__WHAT THE TASK REQUIRES__
Retype each record exactly, please. Skip none.

__RAW DATA__
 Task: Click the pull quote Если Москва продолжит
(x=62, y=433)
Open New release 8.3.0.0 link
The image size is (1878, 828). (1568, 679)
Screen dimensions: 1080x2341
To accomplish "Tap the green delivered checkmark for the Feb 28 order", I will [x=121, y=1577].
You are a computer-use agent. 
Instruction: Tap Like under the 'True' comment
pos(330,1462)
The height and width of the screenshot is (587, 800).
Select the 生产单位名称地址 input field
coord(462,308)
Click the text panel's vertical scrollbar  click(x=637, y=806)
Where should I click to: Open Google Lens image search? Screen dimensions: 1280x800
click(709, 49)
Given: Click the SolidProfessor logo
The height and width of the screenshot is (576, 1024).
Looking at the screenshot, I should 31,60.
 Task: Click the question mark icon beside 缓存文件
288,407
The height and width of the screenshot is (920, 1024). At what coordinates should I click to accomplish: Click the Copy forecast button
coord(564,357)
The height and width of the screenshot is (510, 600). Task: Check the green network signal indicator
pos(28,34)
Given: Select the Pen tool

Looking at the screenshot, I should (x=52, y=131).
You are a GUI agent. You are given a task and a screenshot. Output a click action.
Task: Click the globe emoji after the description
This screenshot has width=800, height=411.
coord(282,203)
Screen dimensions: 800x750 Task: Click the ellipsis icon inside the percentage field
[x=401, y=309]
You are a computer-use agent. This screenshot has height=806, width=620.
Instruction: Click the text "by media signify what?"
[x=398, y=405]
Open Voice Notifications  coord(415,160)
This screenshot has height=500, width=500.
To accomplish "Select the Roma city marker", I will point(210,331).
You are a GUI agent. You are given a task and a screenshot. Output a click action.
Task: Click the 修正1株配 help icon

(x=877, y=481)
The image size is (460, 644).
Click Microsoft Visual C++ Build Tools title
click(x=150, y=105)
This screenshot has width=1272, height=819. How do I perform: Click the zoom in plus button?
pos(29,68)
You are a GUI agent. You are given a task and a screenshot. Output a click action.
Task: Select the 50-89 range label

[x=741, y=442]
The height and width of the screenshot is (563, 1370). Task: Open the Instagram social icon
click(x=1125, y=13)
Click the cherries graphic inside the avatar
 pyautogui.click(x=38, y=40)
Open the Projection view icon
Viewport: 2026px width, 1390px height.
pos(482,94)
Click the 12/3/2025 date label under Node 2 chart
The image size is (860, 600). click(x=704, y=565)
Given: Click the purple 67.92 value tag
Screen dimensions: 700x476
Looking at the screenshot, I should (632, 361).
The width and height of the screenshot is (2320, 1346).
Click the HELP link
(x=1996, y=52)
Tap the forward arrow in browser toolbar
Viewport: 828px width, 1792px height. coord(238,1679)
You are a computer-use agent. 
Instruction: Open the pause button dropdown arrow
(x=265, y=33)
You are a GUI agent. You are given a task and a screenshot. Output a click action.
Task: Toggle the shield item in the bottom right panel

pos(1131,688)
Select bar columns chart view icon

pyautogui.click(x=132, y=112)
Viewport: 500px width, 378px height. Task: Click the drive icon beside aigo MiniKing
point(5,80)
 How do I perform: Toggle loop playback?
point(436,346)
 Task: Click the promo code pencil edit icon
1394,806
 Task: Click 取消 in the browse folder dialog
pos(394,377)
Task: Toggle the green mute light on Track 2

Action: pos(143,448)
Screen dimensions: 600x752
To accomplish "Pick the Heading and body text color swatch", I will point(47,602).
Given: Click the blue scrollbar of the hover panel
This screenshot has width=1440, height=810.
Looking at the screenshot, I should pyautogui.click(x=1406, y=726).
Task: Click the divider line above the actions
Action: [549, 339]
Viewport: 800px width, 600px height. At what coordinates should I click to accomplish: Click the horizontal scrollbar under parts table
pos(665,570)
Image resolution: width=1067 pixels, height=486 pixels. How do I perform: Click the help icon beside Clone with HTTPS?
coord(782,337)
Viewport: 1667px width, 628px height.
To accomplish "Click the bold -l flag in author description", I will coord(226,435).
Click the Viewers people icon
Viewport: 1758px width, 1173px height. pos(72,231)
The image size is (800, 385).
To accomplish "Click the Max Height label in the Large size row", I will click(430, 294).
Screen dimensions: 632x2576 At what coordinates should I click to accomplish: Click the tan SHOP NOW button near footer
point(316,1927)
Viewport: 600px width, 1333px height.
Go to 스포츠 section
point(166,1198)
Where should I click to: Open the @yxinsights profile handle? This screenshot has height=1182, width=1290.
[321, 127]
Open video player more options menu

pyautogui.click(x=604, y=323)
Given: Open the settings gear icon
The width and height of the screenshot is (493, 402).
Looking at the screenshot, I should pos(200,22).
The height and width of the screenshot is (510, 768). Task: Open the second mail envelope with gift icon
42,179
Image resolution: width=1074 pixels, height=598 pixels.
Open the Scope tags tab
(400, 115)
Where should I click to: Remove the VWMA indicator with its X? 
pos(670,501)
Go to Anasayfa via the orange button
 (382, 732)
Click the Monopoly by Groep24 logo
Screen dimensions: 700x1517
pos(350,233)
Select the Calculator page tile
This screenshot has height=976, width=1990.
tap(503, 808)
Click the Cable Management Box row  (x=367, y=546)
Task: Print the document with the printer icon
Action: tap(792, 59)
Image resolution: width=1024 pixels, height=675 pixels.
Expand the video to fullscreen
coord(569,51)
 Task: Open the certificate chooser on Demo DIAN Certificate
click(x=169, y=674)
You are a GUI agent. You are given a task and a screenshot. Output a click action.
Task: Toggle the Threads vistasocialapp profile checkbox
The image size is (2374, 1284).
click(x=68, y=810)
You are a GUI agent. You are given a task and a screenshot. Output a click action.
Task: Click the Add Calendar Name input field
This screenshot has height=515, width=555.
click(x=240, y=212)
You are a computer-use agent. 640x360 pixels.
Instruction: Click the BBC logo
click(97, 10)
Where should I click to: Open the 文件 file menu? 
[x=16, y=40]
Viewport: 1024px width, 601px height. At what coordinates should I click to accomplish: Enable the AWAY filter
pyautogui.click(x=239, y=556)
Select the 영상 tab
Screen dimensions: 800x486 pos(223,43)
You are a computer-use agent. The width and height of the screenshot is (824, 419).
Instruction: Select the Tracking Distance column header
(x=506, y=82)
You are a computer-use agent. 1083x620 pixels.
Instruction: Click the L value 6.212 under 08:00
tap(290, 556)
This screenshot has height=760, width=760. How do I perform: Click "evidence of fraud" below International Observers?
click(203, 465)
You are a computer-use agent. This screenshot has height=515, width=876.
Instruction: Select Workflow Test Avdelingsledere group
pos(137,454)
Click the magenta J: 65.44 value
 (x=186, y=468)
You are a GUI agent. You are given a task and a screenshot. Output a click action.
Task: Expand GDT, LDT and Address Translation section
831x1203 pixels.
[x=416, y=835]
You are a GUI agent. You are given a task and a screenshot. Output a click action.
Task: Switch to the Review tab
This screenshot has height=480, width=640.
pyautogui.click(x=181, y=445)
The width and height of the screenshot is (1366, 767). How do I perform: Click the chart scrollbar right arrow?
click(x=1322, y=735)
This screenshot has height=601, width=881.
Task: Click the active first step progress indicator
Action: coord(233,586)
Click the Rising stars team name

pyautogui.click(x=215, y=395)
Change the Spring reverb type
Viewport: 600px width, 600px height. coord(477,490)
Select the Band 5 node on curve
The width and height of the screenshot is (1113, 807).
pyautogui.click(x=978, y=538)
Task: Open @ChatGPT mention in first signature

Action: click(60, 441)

__EXERCISE RESPONSE__
 Task: Click the pull quote Если Москва продолжит
(x=62, y=433)
Open New release 8.3.0.0 link
The image size is (1878, 828). (1568, 679)
Screen dimensions: 1080x2341
To accomplish "Tap the green delivered checkmark for the Feb 28 order", I will [x=121, y=1577].
You are a computer-use agent. 
Instruction: Tap Like under the 'True' comment
pos(330,1462)
The height and width of the screenshot is (587, 800).
Select the 生产单位名称地址 input field
coord(462,308)
Click the text panel's vertical scrollbar  click(x=637, y=806)
Where should I click to: Open Google Lens image search? Screen dimensions: 1280x800
click(709, 49)
Given: Click the SolidProfessor logo
The height and width of the screenshot is (576, 1024).
Looking at the screenshot, I should 31,60.
 Task: Click the question mark icon beside 缓存文件
288,407
The height and width of the screenshot is (920, 1024). At what coordinates should I click to accomplish: Click the Copy forecast button
coord(564,357)
The height and width of the screenshot is (510, 600). Task: Check the green network signal indicator
pos(28,34)
Given: Select the Pen tool

Looking at the screenshot, I should (x=52, y=131).
You are a GUI agent. You are given a task and a screenshot. Output a click action.
Task: Click the globe emoji after the description
This screenshot has width=800, height=411.
coord(282,203)
Screen dimensions: 800x750 Task: Click the ellipsis icon inside the percentage field
[x=401, y=309]
You are a computer-use agent. This screenshot has height=806, width=620.
Instruction: Click the text "by media signify what?"
[x=398, y=405]
Open Voice Notifications  coord(415,160)
This screenshot has height=500, width=500.
To accomplish "Select the Roma city marker", I will point(210,331).
You are a GUI agent. You are given a task and a screenshot. Output a click action.
Task: Click the 修正1株配 help icon

(x=877, y=481)
The image size is (460, 644).
Click Microsoft Visual C++ Build Tools title
click(x=150, y=105)
This screenshot has width=1272, height=819. How do I perform: Click the zoom in plus button?
pos(29,68)
You are a GUI agent. You are given a task and a screenshot. Output a click action.
Task: Select the 50-89 range label

[x=741, y=442]
The height and width of the screenshot is (563, 1370). Task: Open the Instagram social icon
click(x=1125, y=13)
Click the cherries graphic inside the avatar
 pyautogui.click(x=38, y=40)
Open the Projection view icon
Viewport: 2026px width, 1390px height.
pos(482,94)
Click the 12/3/2025 date label under Node 2 chart
The image size is (860, 600). click(x=704, y=565)
Given: Click the purple 67.92 value tag
Screen dimensions: 700x476
Looking at the screenshot, I should (632, 361).
The width and height of the screenshot is (2320, 1346).
Click the HELP link
(x=1996, y=52)
Tap the forward arrow in browser toolbar
Viewport: 828px width, 1792px height. coord(238,1679)
You are a computer-use agent. 
Instruction: Open the pause button dropdown arrow
(x=265, y=33)
You are a GUI agent. You are given a task and a screenshot. Output a click action.
Task: Toggle the shield item in the bottom right panel

pos(1131,688)
Select bar columns chart view icon

pyautogui.click(x=132, y=112)
Viewport: 500px width, 378px height. Task: Click the drive icon beside aigo MiniKing
point(5,80)
 How do I perform: Toggle loop playback?
point(436,346)
 Task: Click the promo code pencil edit icon
1394,806
 Task: Click 取消 in the browse folder dialog
pos(394,377)
Task: Toggle the green mute light on Track 2

Action: pos(143,448)
Screen dimensions: 600x752
To accomplish "Pick the Heading and body text color swatch", I will point(47,602).
Given: Click the blue scrollbar of the hover panel
This screenshot has width=1440, height=810.
Looking at the screenshot, I should pyautogui.click(x=1406, y=726).
Task: Click the divider line above the actions
Action: [549, 339]
Viewport: 800px width, 600px height. At what coordinates should I click to accomplish: Click the horizontal scrollbar under parts table
pos(665,570)
Image resolution: width=1067 pixels, height=486 pixels. How do I perform: Click the help icon beside Clone with HTTPS?
coord(782,337)
Viewport: 1667px width, 628px height.
To accomplish "Click the bold -l flag in author description", I will coord(226,435).
Click the Viewers people icon
Viewport: 1758px width, 1173px height. pos(72,231)
The image size is (800, 385).
To accomplish "Click the Max Height label in the Large size row", I will click(430, 294).
Screen dimensions: 632x2576 At what coordinates should I click to accomplish: Click the tan SHOP NOW button near footer
point(316,1927)
Viewport: 600px width, 1333px height.
Go to 스포츠 section
point(166,1198)
Where should I click to: Open the @yxinsights profile handle? This screenshot has height=1182, width=1290.
[321, 127]
Open video player more options menu

pyautogui.click(x=604, y=323)
Given: Open the settings gear icon
The width and height of the screenshot is (493, 402).
Looking at the screenshot, I should pos(200,22).
The height and width of the screenshot is (510, 768). Task: Open the second mail envelope with gift icon
42,179
Image resolution: width=1074 pixels, height=598 pixels.
Open the Scope tags tab
(400, 115)
Where should I click to: Remove the VWMA indicator with its X? 
pos(670,501)
Go to Anasayfa via the orange button
 (382, 732)
Click the Monopoly by Groep24 logo
Screen dimensions: 700x1517
pos(350,233)
Select the Calculator page tile
This screenshot has height=976, width=1990.
tap(503, 808)
Click the Cable Management Box row  (x=367, y=546)
Task: Print the document with the printer icon
Action: tap(792, 59)
Image resolution: width=1024 pixels, height=675 pixels.
Expand the video to fullscreen
coord(569,51)
 Task: Open the certificate chooser on Demo DIAN Certificate
click(x=169, y=674)
You are a GUI agent. You are given a task and a screenshot. Output a click action.
Task: Toggle the Threads vistasocialapp profile checkbox
The image size is (2374, 1284).
click(x=68, y=810)
You are a GUI agent. You are given a task and a screenshot. Output a click action.
Task: Click the Add Calendar Name input field
This screenshot has height=515, width=555.
click(x=240, y=212)
You are a computer-use agent. 640x360 pixels.
Instruction: Click the BBC logo
click(97, 10)
Where should I click to: Open the 文件 file menu? 
[x=16, y=40]
Viewport: 1024px width, 601px height. At what coordinates should I click to accomplish: Enable the AWAY filter
pyautogui.click(x=239, y=556)
Select the 영상 tab
Screen dimensions: 800x486 pos(223,43)
You are a computer-use agent. The width and height of the screenshot is (824, 419).
Instruction: Select the Tracking Distance column header
(x=506, y=82)
You are a computer-use agent. 1083x620 pixels.
Instruction: Click the L value 6.212 under 08:00
tap(290, 556)
This screenshot has height=760, width=760. How do I perform: Click "evidence of fraud" below International Observers?
click(203, 465)
You are a computer-use agent. This screenshot has height=515, width=876.
Instruction: Select Workflow Test Avdelingsledere group
pos(137,454)
Click the magenta J: 65.44 value
 (x=186, y=468)
You are a GUI agent. You are given a task and a screenshot. Output a click action.
Task: Expand GDT, LDT and Address Translation section
831x1203 pixels.
[x=416, y=835]
You are a GUI agent. You are given a task and a screenshot. Output a click action.
Task: Switch to the Review tab
This screenshot has height=480, width=640.
pyautogui.click(x=181, y=445)
The width and height of the screenshot is (1366, 767). How do I perform: Click the chart scrollbar right arrow?
click(x=1322, y=735)
This screenshot has height=601, width=881.
Task: Click the active first step progress indicator
Action: coord(233,586)
Click the Rising stars team name

pyautogui.click(x=215, y=395)
Change the Spring reverb type
Viewport: 600px width, 600px height. coord(477,490)
Select the Band 5 node on curve
The width and height of the screenshot is (1113, 807).
pyautogui.click(x=978, y=538)
Task: Open @ChatGPT mention in first signature

Action: click(60, 441)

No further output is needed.